Photo: Courtesy of Lauren Flack
I am not a paediatrician, and I am far from an expert on autism. (I would always suggest asking a professional.) But I wasn’t surprised when I learned my son had autism—I’d always known.
Channing had always been a happy, wild and expressive little boy. When I first questioned if everything was “normal” with him, people seemed shocked. Honestly, my husband didn’t even understand why I was worried. But I could just feel it. We have several friends with babies, all within a few months of Channing’s age, and he always seemed different—and I don’t mean different in a bad way. He was our little wild man (we nicknamed him “the dragon” because he could totally burn you down, going from zero to 60 so fast that your head would spin). We just thought he had a big personality—and he still does.
A lot of characteristics of children with autism can be perfectly “normal” and age appropriate. But what I’ve learned is that the combination of all of them together leads to an autism spectrum disorder (ASD) diagnosis.
Channing seemed to develop normally at first, excelling in gross motor skills and topping the charts in height and weight. He started waving and saying “bub-bub” for bubbles at nine months old. He would also point to the sky when you’d ask him “Where’s the moon?” It was so exciting to watch him learn and discover the world.
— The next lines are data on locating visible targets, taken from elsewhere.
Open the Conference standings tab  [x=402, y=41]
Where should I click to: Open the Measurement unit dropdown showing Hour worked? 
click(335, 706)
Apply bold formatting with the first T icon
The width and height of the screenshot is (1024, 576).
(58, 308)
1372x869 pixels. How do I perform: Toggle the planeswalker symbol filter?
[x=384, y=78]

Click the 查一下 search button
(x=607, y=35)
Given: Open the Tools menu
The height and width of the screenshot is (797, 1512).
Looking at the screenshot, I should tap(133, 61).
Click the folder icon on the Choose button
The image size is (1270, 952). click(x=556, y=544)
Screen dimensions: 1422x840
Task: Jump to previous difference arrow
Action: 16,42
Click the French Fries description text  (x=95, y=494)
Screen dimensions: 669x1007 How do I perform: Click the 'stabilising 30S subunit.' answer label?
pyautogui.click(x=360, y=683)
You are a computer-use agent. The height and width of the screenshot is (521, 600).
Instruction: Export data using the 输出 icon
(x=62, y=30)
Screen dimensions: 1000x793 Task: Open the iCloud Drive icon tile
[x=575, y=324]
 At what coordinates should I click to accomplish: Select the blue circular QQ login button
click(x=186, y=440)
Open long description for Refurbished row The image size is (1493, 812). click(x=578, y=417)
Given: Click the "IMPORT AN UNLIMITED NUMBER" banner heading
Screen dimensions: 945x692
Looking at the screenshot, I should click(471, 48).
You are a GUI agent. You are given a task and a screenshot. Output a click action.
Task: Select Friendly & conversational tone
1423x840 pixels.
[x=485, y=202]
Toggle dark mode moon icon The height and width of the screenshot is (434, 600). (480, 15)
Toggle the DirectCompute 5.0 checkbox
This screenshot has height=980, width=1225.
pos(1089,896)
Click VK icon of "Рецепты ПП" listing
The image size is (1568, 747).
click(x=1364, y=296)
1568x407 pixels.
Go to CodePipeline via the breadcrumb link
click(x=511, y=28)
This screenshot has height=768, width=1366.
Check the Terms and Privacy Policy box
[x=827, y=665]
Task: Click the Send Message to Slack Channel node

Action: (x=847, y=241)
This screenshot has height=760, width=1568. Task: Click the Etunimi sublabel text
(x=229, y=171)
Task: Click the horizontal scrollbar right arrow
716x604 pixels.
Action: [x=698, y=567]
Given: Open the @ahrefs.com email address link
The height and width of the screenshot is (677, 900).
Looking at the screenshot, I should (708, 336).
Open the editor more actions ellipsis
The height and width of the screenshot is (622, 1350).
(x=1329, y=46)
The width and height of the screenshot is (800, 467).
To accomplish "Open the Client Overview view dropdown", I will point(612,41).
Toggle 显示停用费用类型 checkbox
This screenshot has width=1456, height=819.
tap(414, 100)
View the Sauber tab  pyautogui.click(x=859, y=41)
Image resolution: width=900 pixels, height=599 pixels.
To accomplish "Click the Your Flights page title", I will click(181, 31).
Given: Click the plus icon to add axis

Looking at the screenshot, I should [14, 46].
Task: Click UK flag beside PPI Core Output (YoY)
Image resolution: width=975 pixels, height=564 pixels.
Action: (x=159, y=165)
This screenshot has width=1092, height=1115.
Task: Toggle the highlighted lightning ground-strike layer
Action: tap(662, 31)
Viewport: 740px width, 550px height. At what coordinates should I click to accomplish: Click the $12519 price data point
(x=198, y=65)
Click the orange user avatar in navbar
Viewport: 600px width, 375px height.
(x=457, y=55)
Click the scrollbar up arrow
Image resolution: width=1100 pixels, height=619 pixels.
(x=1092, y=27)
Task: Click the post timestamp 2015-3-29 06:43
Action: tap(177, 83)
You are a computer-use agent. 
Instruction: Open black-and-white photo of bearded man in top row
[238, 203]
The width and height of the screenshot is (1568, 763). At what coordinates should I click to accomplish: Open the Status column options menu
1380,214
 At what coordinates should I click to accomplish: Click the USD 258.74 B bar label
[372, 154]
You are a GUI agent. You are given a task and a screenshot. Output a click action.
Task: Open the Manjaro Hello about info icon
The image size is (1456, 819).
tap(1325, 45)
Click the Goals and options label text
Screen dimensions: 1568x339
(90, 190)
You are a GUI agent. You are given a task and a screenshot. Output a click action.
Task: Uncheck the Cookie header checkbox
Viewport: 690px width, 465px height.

It’s what I had always been waiting for as a parent.
But by 15 months old, he stopped pointing to the sky—we actually couldn’t get him to point to anything. (He still doesn’t point—we’re working on that!) I was told that sometimes babies regress, and he would probably be pointing again in a few months.
Channing went straight from crawling to running, and he was so coordinated that we figured he was just developing motor skills and the cognitive skills would come later. But I couldn’t wait—my gut was telling me that I needed to see more from him. I always felt like people were saying “He’s so young” and “Don’t put pressure on him—it’ll happen.” But it wasn’t happening.
I would write down all his milestones, but over time, I had nothing to say. I hated seeing people’s monthly posts about their kids’ new skills, likes and dislikes—it made me so sad. I felt like I was living in a twilight zone and watching my child fade away from me.
When Channing was 18 months old, I asked our daycare director if she would watch his classroom interactions for a week and let me know if she thought anything seemed “off.” He passed her test and she thought he seemed fine—he was just a wild boy who didn’t want to sit for storytime (or ever). I wasn’t convinced. I watched and interacted with the other kids in his class at pickup and drop-off, and there was no other child that behaved the way my little boy did.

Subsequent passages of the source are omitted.